I was having writers block on this post and since then I have got a hair topper - basically a wig that is designed to be worn under a hat.  There is far less hair and there is none on the top.  I got mine from headcovers.com and it is much cooler and easier to wear under my hat for my walk.  I just have to remember to put sunscreen on the top of my head.  Overall I am more photosensitive (burn easier) because of the chemo, but also my head is used to being covered with hair to protect it from the sun.  I also have a solid wig cap that works too.  I order a lot of stuff from the internet and what I liked best about headcovers is that they wrapped all of my items in tissue paper and put a pink ribbon and sticker on them.  It was almost like I was receiving a gift . . . even though I know I paid for it myself.  Nice touch.
headcovers wrapping


Eyelashes and Eyebrows also fall out for most people.  I have noticed that almost every morning I wake up and find an eyelash/eyebrow on my cheek.  Sometimes I find an eyelash in my eye.  I have noticed that both the eyelashes and eyebrows tend to flip the wrong direction before they fall out.  For the eyelashes this means that they turn so that they are poking me in the eye.  I have noticed that my eyebrows are much thinner than before.  The eyelashes on my bottom right eyelid are the ones that are coming out first, but the rest are following suit.  I can't say I am excited to be losing my eyelashes/brows.  I need to learn how to put makeup on . . . time for a Look Good Feel Better class.

2 comments:

  1. Hi Cyndee, I hope you don't mind...I stumbled across your blog and have been reading it for the past hour.
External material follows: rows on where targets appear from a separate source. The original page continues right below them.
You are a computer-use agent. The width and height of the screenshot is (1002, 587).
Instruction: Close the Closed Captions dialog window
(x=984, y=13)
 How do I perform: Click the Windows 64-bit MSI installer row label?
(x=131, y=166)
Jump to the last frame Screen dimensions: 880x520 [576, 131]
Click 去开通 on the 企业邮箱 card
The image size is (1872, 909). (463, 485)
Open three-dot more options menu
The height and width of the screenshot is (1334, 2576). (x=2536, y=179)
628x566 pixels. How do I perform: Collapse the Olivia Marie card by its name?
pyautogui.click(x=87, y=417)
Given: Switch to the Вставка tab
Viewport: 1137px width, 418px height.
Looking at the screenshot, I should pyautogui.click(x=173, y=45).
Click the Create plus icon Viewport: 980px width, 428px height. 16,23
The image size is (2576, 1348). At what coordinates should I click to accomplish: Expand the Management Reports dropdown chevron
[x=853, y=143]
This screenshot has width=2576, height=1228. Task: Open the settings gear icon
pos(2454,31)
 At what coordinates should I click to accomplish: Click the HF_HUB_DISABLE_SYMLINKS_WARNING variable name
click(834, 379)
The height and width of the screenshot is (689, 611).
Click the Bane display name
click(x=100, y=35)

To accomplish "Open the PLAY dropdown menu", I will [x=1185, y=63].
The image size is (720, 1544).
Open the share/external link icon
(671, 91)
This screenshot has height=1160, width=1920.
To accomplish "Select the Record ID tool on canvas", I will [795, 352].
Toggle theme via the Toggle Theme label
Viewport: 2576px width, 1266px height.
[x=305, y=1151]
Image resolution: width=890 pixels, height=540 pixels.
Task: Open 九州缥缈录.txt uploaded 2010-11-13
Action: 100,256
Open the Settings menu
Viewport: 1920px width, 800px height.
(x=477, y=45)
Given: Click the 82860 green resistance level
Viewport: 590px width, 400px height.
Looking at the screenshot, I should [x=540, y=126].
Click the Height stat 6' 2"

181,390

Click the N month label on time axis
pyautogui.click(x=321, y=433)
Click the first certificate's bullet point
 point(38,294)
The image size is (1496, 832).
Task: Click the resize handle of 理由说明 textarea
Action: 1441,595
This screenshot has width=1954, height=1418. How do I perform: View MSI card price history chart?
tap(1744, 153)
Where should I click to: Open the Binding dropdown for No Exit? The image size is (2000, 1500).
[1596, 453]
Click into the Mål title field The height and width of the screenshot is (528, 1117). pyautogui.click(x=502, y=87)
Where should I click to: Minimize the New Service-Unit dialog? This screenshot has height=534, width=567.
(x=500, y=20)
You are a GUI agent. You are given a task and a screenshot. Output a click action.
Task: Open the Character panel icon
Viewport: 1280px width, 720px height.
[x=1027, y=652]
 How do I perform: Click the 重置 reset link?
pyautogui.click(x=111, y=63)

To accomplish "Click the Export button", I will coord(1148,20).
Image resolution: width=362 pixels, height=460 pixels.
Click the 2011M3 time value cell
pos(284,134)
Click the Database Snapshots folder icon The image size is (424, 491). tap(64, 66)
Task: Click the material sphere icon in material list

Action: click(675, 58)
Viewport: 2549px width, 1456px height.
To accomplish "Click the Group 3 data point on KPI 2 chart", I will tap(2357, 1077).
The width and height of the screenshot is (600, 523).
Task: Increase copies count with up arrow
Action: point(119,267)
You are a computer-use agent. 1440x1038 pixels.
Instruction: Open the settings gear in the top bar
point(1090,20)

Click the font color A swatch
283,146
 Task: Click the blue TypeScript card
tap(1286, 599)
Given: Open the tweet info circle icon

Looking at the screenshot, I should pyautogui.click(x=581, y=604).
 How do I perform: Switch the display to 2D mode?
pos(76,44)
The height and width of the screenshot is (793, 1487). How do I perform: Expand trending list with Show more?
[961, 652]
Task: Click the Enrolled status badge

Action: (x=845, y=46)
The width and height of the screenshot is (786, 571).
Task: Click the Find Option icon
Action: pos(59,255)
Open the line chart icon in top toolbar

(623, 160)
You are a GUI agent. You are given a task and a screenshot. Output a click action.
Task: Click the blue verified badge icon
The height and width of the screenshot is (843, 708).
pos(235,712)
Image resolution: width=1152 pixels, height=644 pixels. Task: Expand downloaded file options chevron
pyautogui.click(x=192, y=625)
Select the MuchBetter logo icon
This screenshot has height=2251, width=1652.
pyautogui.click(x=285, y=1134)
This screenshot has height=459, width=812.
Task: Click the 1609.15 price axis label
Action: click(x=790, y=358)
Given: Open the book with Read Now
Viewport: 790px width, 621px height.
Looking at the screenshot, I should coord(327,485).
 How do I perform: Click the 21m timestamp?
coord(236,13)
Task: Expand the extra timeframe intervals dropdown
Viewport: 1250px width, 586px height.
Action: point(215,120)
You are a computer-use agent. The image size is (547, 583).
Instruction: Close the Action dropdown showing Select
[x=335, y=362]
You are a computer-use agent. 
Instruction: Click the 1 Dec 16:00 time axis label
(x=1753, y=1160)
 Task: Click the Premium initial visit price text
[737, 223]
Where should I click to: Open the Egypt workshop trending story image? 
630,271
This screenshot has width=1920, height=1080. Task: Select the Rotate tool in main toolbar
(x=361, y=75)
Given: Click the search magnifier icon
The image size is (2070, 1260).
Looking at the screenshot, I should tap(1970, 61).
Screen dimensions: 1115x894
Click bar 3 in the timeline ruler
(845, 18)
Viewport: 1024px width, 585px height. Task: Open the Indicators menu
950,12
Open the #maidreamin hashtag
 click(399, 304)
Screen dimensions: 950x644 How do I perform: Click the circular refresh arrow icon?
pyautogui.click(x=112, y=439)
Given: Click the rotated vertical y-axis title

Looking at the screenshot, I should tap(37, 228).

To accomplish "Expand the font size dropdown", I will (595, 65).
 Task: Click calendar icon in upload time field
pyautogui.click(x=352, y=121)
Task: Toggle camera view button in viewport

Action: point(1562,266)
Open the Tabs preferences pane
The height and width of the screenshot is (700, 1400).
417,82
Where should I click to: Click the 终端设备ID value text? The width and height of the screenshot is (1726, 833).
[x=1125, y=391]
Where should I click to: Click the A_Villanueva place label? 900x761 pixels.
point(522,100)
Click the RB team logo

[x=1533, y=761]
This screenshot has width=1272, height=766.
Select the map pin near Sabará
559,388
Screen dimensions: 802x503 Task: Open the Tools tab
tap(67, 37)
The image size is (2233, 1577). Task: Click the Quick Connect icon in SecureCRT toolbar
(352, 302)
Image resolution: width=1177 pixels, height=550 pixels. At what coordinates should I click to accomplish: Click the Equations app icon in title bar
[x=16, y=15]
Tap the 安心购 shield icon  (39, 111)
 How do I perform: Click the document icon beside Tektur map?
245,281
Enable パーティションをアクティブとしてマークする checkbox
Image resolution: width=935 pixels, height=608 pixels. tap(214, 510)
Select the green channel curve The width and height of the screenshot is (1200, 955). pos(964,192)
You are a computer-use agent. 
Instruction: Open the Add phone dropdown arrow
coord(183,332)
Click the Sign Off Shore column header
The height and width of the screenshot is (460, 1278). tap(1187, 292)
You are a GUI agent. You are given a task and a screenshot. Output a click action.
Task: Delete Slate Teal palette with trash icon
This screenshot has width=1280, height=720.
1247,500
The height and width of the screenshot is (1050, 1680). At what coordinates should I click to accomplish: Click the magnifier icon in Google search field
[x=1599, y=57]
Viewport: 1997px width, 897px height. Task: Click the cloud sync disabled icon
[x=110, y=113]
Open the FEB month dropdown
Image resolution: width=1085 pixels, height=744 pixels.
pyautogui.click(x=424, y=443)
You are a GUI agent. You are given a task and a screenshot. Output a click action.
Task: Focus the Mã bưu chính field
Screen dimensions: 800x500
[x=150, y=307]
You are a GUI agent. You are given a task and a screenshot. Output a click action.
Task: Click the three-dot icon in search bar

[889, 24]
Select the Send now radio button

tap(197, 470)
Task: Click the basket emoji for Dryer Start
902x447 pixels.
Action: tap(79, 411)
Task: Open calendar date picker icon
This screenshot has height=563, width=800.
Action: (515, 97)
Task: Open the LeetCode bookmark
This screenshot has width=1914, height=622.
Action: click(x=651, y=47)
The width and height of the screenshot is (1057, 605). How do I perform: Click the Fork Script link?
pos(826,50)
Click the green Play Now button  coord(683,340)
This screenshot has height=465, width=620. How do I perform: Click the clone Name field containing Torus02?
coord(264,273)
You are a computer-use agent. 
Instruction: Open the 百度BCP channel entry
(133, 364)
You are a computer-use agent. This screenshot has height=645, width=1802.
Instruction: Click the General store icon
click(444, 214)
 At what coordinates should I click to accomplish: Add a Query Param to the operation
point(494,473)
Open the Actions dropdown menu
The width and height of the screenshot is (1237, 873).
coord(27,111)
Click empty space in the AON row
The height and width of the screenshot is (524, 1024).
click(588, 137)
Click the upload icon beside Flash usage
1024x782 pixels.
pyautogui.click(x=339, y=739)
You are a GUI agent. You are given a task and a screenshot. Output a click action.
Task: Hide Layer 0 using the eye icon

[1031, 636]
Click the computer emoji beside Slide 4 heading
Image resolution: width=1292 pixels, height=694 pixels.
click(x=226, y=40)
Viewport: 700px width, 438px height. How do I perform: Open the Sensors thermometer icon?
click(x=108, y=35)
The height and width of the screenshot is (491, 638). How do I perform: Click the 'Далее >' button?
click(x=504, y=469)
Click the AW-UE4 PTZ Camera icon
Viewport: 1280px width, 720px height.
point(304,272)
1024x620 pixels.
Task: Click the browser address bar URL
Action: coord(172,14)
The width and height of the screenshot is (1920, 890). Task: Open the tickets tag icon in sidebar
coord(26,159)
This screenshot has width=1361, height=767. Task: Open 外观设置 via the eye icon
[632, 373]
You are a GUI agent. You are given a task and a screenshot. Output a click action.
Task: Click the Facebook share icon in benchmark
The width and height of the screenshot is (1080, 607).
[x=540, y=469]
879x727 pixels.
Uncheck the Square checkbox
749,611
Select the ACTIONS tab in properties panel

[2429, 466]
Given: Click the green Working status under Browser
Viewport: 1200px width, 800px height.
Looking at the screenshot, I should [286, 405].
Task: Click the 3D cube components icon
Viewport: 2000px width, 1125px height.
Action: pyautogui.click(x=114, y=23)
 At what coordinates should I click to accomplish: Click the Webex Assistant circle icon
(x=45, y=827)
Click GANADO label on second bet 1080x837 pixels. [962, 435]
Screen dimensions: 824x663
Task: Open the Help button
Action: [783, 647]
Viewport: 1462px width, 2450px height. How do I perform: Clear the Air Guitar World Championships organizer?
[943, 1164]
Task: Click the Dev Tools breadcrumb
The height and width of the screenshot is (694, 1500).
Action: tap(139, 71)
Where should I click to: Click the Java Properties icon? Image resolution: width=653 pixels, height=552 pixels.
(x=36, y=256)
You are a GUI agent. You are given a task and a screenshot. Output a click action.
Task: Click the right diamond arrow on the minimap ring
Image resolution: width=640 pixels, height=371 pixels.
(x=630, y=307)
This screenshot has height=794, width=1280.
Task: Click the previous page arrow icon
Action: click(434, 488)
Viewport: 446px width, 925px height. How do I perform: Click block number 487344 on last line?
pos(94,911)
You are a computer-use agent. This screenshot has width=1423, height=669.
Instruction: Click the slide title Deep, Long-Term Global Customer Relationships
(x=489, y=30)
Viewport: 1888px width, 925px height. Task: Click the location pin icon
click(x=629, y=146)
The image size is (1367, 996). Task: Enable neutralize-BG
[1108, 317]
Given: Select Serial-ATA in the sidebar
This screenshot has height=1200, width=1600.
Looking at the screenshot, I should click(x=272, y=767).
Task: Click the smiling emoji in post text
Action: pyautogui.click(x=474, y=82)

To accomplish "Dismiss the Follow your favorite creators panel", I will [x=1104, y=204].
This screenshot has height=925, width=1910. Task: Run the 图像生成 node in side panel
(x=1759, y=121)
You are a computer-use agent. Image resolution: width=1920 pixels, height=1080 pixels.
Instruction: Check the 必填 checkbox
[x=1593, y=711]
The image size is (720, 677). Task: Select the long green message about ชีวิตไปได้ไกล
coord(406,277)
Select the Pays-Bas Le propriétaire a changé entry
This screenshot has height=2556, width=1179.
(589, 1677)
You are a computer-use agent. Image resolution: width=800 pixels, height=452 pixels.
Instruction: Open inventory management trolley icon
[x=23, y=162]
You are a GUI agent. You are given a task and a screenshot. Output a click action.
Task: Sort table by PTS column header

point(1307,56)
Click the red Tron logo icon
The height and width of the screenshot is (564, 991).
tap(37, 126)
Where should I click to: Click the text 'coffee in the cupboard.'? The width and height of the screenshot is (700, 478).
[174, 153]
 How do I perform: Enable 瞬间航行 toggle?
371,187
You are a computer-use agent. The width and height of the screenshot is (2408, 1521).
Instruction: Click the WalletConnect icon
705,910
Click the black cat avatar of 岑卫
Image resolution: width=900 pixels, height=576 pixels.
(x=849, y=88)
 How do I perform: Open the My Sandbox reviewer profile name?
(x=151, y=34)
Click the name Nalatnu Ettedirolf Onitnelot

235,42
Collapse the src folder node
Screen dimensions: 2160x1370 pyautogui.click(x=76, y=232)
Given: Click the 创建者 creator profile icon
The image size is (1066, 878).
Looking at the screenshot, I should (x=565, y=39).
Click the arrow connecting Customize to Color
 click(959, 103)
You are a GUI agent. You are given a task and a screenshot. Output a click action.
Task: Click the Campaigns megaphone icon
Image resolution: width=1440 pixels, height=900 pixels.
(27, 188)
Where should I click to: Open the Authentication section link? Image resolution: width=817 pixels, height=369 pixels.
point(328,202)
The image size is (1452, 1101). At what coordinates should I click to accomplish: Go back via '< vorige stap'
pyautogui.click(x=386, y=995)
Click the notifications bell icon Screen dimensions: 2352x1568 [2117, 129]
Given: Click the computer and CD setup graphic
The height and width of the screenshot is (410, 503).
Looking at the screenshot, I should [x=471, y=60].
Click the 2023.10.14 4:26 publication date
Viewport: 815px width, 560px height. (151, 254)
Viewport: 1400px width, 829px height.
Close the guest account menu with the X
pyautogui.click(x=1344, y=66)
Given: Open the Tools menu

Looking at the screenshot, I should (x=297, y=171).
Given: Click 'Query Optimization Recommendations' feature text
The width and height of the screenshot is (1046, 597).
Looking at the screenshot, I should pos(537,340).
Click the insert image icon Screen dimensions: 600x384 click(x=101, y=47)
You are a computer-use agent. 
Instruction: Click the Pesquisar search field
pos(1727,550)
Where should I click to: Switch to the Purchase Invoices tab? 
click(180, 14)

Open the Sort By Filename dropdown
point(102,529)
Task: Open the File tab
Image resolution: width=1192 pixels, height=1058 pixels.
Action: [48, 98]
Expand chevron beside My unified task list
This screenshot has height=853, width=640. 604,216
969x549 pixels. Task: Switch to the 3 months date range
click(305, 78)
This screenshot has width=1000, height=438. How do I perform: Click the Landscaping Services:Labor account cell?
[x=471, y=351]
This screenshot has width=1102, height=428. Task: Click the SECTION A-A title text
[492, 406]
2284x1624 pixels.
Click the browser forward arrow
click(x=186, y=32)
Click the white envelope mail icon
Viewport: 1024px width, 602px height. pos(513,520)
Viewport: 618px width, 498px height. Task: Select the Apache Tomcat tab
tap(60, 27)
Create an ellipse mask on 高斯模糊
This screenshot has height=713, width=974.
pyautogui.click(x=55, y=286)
It's been hard not to cry. If anyone at BR isn't supportive of you during this difficult time please let me know so I can go kick some a$$!

    I'd like to follow your blog...I am rooting for you! Feel free to friend me on FB. Stay strong, but don't beat yourself up for falling apart too. I'm really glad you have your DH by your side.

    Take care,

    Sheri L.

    ReplyDelete
  2. Yes, your blog helps. I hope, looking at the date you posted this, that your hair is back and all this is way behind you. But it continues to help people. Diagnosed at 38, just like you, finding strength through blogs like yours. Thank you for writing about this.